Vous êtes donc sûrement comme moi, même si votre fille aimée n’habite pas Toulouse, tout à fait scandalisés par cette mise en danger de la vie d’autrui … pour un profit aussi minable et bien moins lourd que la plaque elle-même, qui pèse de l’ordre de cinquante kilos.

Ceci étant, ne tomberont dans l’un de ces mille quatre cent trous que les étourdis qui ne regardent pas où ils mettent leurs pieds ou leurs roues. J’espère que ma fille, à Toulouse, tiendra compte de cet avertissement paternel.

Mais, une fois cela acquis, cette notion de trou béant m’a conduit à d’autres réflexions à partir de ce mot «trou», de ceux qui les créent et de ceux qui y tombent.

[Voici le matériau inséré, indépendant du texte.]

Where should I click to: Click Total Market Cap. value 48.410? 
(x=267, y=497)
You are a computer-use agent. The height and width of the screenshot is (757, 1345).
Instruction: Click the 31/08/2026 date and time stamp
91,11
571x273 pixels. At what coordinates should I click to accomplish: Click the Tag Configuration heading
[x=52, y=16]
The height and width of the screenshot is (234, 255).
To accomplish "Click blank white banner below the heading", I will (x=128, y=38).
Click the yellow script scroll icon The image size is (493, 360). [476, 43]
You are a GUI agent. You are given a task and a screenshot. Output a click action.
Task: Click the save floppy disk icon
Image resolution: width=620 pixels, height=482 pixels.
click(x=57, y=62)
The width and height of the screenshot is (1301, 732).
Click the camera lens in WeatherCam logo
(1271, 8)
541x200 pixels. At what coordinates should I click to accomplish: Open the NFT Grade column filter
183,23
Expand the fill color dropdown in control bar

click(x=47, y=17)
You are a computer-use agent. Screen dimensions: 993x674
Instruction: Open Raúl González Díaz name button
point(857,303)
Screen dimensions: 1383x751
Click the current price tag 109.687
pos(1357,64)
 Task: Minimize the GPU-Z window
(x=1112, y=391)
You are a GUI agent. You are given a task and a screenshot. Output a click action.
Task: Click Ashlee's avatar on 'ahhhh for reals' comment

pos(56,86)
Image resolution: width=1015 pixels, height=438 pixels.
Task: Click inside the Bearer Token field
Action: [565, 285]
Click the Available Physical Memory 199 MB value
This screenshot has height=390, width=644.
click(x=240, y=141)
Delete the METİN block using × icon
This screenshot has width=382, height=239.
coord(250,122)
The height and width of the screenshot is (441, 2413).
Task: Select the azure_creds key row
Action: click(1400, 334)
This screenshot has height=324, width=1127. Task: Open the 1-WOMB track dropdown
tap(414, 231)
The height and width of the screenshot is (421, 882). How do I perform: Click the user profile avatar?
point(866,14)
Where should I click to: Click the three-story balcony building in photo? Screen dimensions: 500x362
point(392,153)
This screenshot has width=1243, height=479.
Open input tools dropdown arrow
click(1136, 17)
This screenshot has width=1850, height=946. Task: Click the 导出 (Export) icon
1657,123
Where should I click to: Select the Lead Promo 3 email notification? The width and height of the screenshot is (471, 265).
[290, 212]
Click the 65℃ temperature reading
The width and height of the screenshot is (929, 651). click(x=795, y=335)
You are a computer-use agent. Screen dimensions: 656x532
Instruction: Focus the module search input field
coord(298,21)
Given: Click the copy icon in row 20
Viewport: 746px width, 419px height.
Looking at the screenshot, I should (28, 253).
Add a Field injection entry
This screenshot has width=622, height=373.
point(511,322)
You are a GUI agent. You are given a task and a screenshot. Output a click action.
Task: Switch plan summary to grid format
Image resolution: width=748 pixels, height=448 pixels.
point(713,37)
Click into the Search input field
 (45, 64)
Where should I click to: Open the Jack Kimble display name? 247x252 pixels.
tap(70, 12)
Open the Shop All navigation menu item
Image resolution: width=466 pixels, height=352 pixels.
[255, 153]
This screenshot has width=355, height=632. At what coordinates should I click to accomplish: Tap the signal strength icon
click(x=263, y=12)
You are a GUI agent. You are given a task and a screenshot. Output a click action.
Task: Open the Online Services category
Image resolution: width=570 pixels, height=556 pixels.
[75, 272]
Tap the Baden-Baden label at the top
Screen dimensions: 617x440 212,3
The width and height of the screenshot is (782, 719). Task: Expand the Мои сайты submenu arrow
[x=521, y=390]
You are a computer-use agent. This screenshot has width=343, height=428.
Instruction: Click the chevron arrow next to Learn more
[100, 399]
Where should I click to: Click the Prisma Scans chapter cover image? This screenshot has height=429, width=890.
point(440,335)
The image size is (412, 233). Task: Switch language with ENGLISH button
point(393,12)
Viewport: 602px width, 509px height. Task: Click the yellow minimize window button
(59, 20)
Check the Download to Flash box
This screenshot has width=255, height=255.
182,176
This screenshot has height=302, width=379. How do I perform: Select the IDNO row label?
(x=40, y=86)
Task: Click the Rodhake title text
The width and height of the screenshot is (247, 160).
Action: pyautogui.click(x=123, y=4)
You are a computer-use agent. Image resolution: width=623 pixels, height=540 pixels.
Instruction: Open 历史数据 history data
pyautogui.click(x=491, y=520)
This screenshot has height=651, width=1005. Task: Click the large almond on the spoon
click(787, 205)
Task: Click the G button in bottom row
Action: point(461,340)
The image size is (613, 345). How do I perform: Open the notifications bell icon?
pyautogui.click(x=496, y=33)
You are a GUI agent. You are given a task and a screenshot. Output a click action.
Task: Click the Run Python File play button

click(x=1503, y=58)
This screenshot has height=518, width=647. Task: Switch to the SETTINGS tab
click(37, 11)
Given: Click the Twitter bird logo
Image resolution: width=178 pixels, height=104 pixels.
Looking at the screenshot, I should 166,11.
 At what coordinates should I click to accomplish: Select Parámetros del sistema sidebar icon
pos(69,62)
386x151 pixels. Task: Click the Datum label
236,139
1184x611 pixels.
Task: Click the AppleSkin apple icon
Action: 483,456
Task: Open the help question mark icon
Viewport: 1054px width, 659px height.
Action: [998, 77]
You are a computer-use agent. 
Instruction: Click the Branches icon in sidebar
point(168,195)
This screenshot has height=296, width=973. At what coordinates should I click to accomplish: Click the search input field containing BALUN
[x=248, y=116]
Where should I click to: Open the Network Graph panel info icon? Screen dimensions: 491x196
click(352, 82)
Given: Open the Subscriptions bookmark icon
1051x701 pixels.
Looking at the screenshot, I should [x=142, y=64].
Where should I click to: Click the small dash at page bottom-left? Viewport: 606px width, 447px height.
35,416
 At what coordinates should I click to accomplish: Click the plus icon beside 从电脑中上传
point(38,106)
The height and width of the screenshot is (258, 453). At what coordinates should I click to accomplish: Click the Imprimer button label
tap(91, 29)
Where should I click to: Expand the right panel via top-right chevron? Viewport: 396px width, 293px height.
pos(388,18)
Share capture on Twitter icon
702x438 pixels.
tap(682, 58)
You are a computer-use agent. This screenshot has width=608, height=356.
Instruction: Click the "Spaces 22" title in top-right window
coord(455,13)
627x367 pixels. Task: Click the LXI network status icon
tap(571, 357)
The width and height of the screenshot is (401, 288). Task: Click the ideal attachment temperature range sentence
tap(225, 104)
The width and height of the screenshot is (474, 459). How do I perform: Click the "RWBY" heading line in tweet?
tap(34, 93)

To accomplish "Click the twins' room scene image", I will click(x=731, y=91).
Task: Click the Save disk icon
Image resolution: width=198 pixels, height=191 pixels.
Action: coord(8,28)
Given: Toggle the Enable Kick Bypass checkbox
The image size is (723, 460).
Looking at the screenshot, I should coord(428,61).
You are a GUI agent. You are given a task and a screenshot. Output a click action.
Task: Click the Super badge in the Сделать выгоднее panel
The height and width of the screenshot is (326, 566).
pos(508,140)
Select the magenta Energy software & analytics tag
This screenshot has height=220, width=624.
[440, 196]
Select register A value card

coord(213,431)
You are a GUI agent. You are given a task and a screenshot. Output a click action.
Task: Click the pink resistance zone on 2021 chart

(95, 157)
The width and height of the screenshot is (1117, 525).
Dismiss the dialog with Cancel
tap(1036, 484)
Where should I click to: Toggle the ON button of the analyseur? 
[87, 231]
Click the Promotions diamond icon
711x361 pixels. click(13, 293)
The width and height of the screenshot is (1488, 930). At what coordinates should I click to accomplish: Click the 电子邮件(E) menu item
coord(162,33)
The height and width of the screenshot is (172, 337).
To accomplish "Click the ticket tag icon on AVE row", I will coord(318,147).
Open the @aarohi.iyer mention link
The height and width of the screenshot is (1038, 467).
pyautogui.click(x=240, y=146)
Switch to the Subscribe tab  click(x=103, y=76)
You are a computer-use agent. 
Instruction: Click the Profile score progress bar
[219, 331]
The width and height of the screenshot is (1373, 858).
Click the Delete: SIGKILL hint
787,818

Lorsqu’un chef d’entreprise met la clé sous la porte en ayant habilement organisé son insolvabilité empêchant de combler le trou qu’il laisse derrière lui, qui sont ceux qui tombent dans le trou sans bien comprendre ce qui leur arrive ? Ses créanciers et ses salariés … Bien sûr, ils n’avaient qu’à regarder où ils mettaient les pieds disent nos bon esprits du libéralisme économique.

Lorsque des dirigeants dépensent plein d’argent pour des choses inutiles et font des cadeaux fiscaux à leurs copains qu’ils mettent à l’abri d’un bouclier en réduisant ainsi les recettes … ils laissent un trou derrière eux lorsque, par exemple, les électeurs ont cessé d’être sensibles au charme d’un certain Nicolas. Mais qui tombe dans le trou ? Le successeur, qui n’avait peut-être pas regardé suffisamment où il mettait les pieds disent ses cyniques adversaires.

M’éloignant de nos turpitudes terrestres, j’ai poursuivi une promenade en tournant mon regard vers la voute céleste qui, en cette belle nuit de lundi à mardi, est on ne peut plus claire … malgré un pic de pollution sur la région lyonnaise. Et je me suis dit que j’avais sûrement devant moi une multitude de trous-noirs, puisque leur particularité c’est qu’on peut tellement peu les voir qu’on n’est même pas surs de leur existence. Aller à leur rencontre, y compris lorsqu’on est le soleil, c’est être condamné à être avalé par ces objets étranges disposant d’un champ gravitationnel monstrueux. Et je me suis dit alors que les fautes de Nicolas, les défaillances d’entreprises de dirigeants irresponsables et les plaques d’égouts de Toulouse n’étaient que de petits dangers auxquels il ne fallait pas prêter trop d’attention … et j’ai continué à marcher, le nez en l’air en observant la voie lactée, jusqu’à la chute qui me réveilla parce que je n'avais pas regardé à mes pieds.